The six months of self-isolation began quite simply. It started almost right after her mother’s death—well, technically not immediately, since she had to deal with the funeral and the police investigations. But once all of that was over, she no longer had much reason to go out.
The first day, she slept on the kitchen floor.
It wasn’t intentional. She had meant to make tea. She had meant to eat something. But the mug never made it off the counter, and somewhere between her body folding in on itself and the silence swallowing her whole, she just... stopped moving. Morning bled into afternoon. Then evening. She didn’t answer her phone. She didn’t turn on the lights. And when a knock finally came—gentle, uncertain, like someone testing the weight of her grief—she stayed completely still, pretending to be someone who no longer lived there.
The second day, someone left a bag of groceries on her doorstep. No note. Just bread, peanut butter, and the kind of boxed soup she used to eat in college when she couldn’t afford anything else. She didn’t know who sent it.

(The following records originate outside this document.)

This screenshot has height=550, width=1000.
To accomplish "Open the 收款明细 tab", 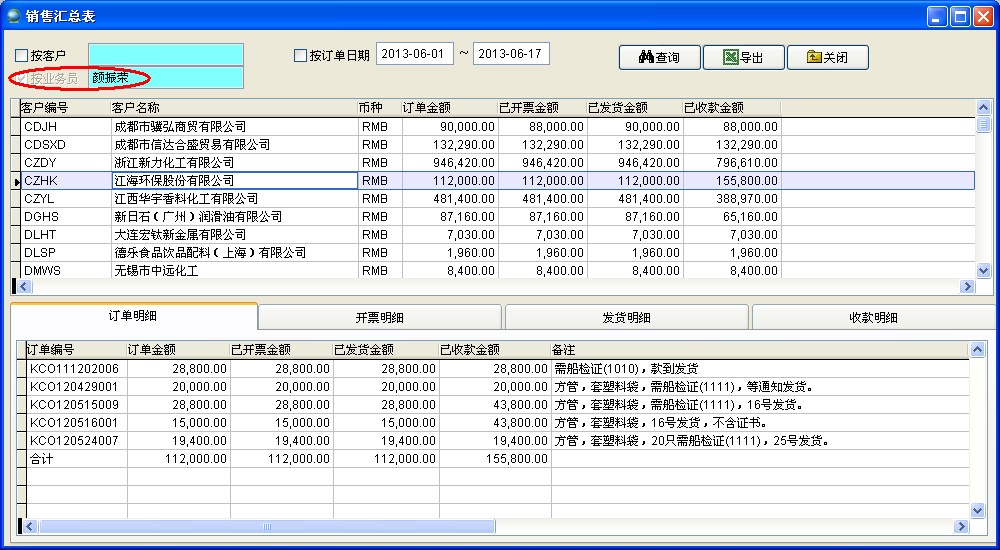I will point(873,318).
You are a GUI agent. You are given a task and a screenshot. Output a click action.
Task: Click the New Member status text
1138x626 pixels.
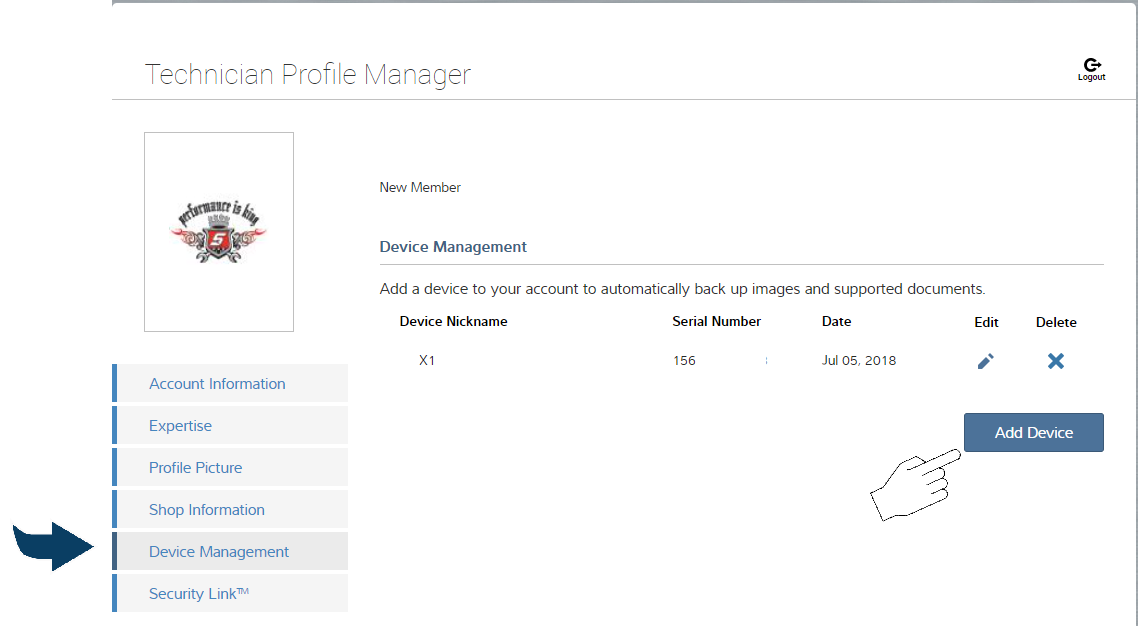420,188
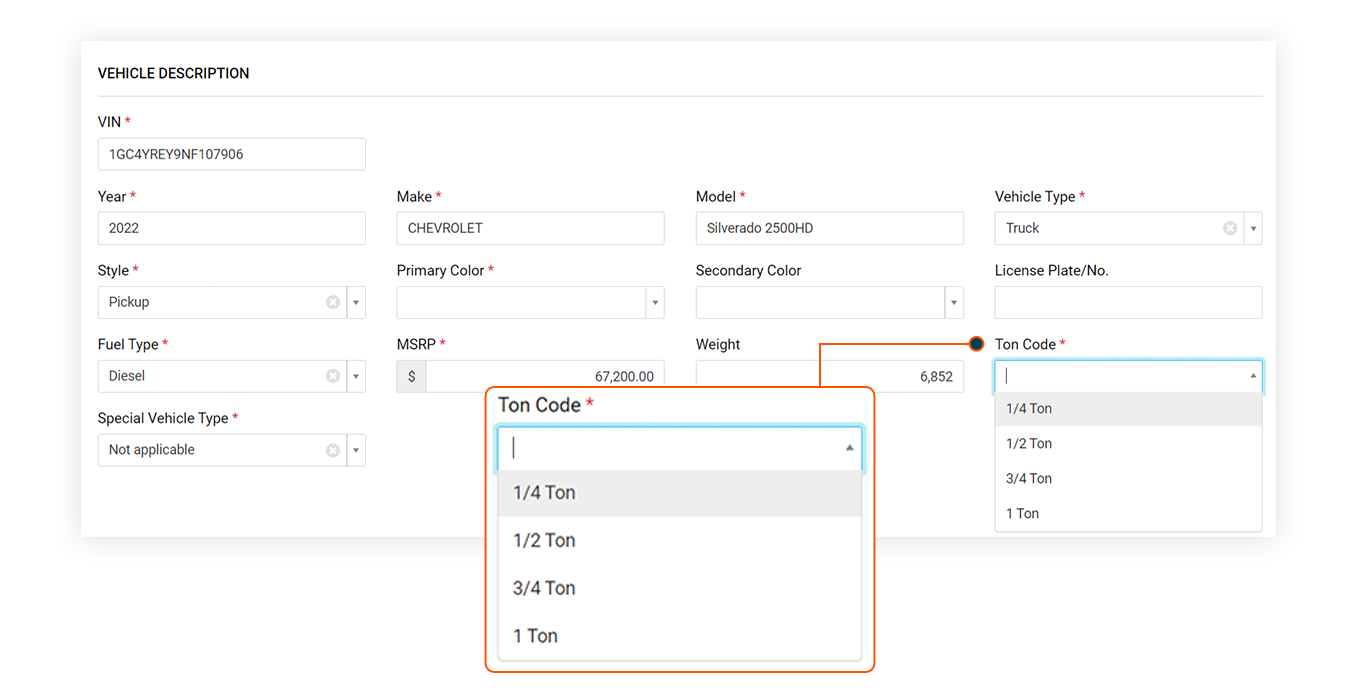
Task: Clear the Style selection "Pickup"
Action: pos(333,302)
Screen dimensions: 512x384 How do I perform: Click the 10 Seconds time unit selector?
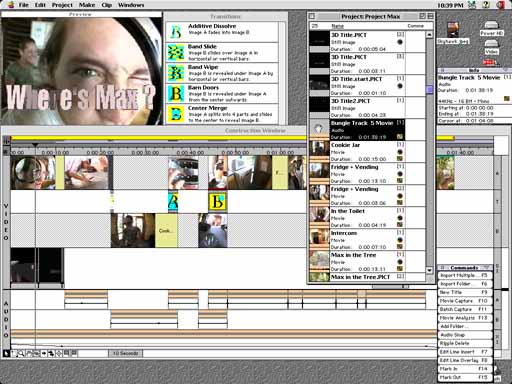click(x=126, y=353)
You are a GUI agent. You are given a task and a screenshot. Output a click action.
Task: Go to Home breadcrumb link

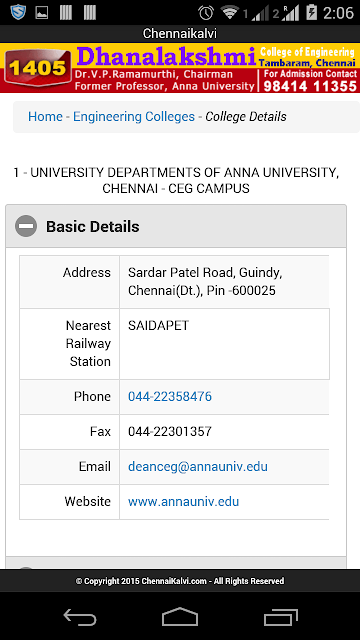click(45, 117)
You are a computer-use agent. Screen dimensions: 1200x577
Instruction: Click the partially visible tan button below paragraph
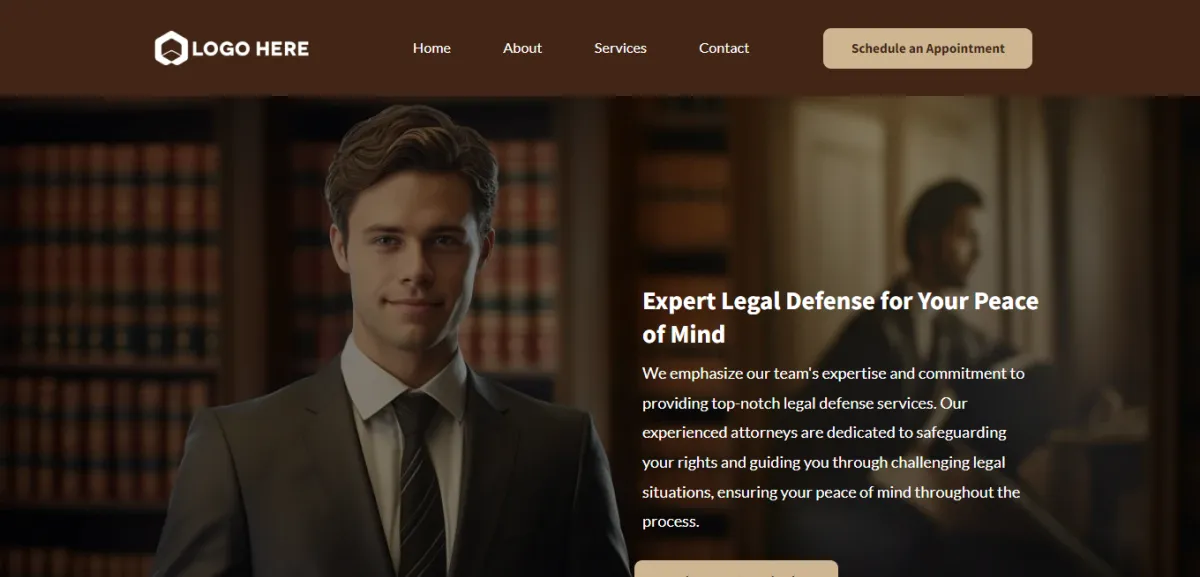[x=736, y=569]
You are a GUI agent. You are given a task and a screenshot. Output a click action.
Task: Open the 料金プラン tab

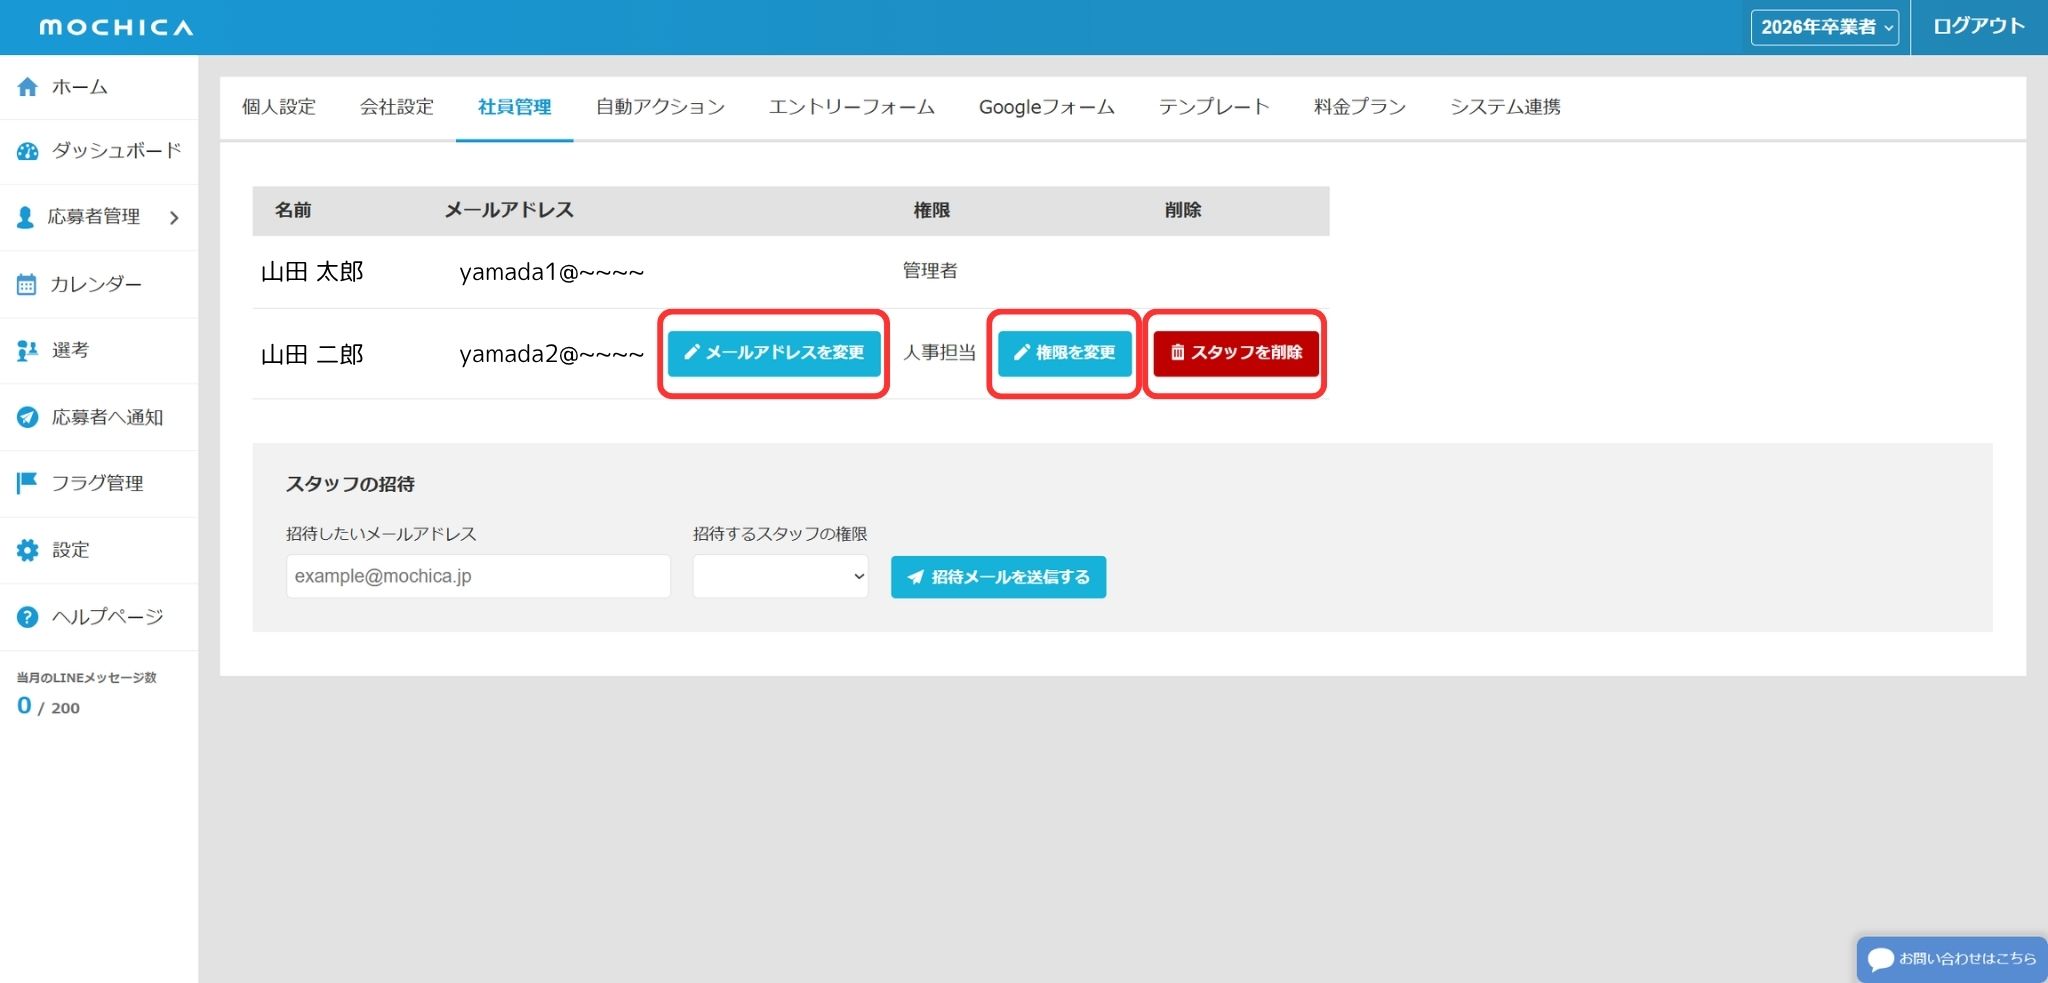[1359, 107]
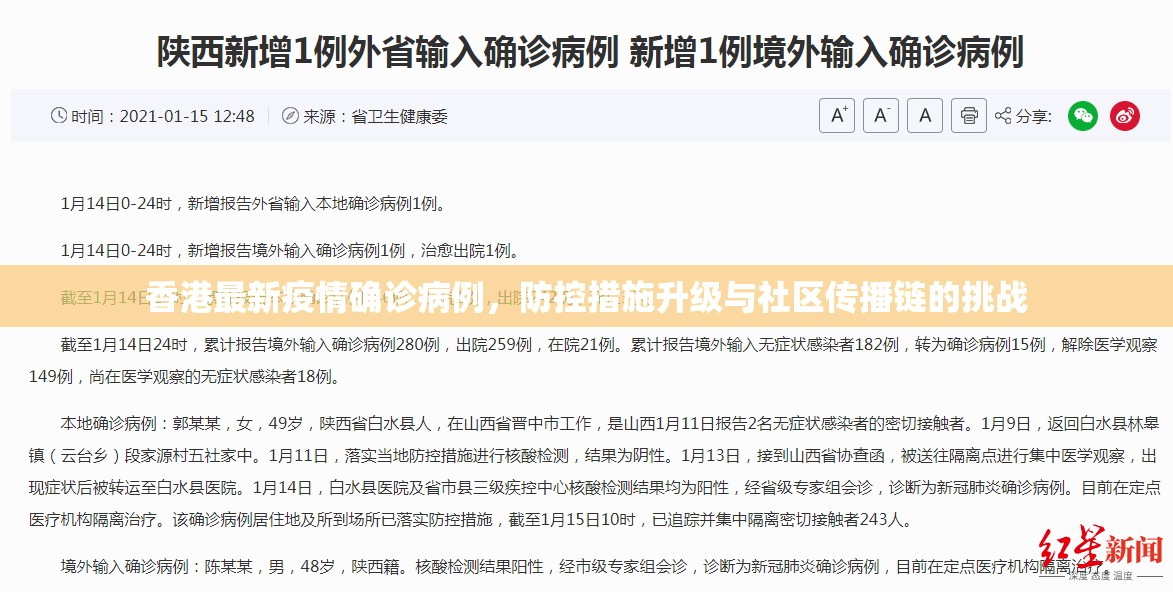Viewport: 1173px width, 592px height.
Task: Print the article using printer icon
Action: click(968, 116)

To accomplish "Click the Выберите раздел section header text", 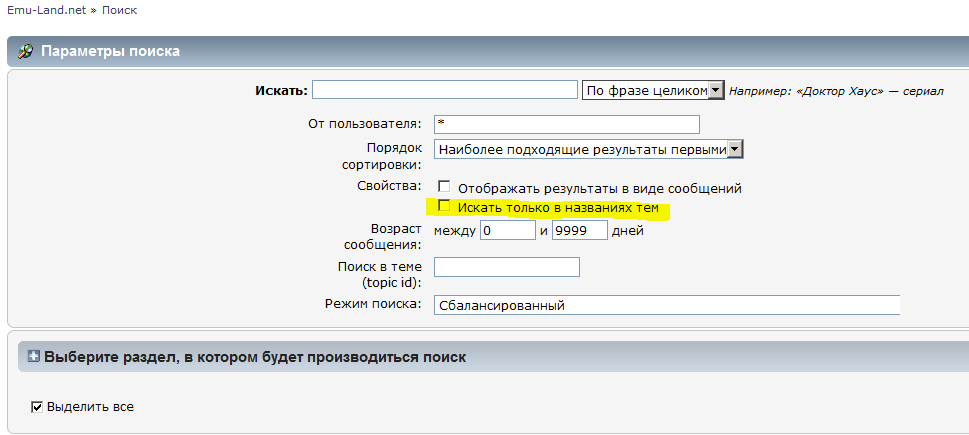I will (x=255, y=357).
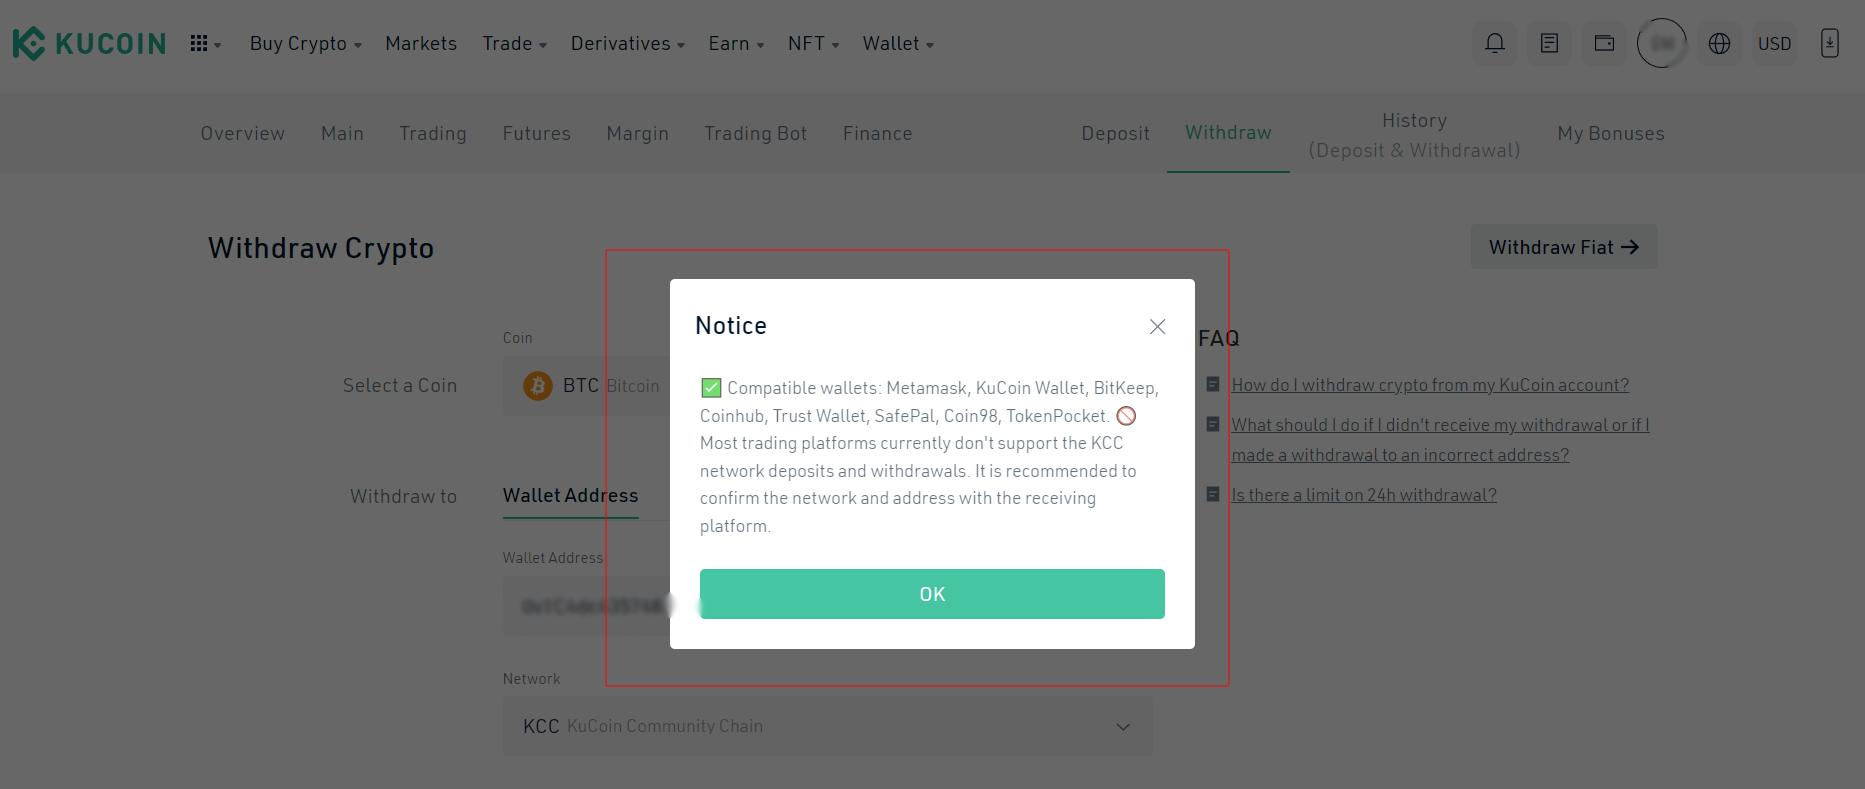Open the Markets menu item
The width and height of the screenshot is (1865, 789).
(x=421, y=44)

But on the third day, it happened again. This time with apples. Crackers. Toilet paper. After that, she stopped asking questions.
Honestly, she never meant to stay inside. It just became easier. There were no bloodstains here, no yellow tape, no faint scent of iron clinging to the walls. This house—the one she’d moved into just a few months before her life detonated—felt like the only thing untouched. Which made it the only place she could still breathe.
You might ask why her mother's death left such a mark.
There was no correct answer, really. She hadn’t been home when it happened—a detail that seemed to matter to people for some reason. The police. The lawyers. The nosy neighbors who suddenly started treating her like a cautionary tale. As if not being there somehow made it better. As if arriving twenty minutes after the screaming stopped was a blessing.
They didn’t see what she saw. They didn’t walk into the hallway of her parents’ house and find her mother’s phone on the floor next to a smear of something dark and wet. They didn’t follow it into the kitchen.
Her mother was already gone. The paramedics told her later that the wound was fatal. Immediate. She hadn’t suffered. But she must’ve. In some way. Because there was shattered glass in the sink, and blood on the refrigerator door, and the look on her father’s face when he turned to see her standing there—that had to mean something.
There was no rage left in him by then. No panic. Just... resignation. Like he already knew where this ended.
He said her name once. Just once. Quietly. Then he sat down on the floor and waited for the police to arrive.
She hadn’t said a word to him since.
Some days, she wondered if it would’ve been easier if he’d run, or screamed, or denied it, or begged her to believe it wasn’t him. But he hadn’t done any of that. He’d just looked at her like the damage had already been done—and then sat in his own wreckage like a man who’d finally stopped pretending to hold himself together.
All in all, she hadn’t stepped outside since all those havoc. Not because she couldn’t. More because she didn’t know how to be a person after that.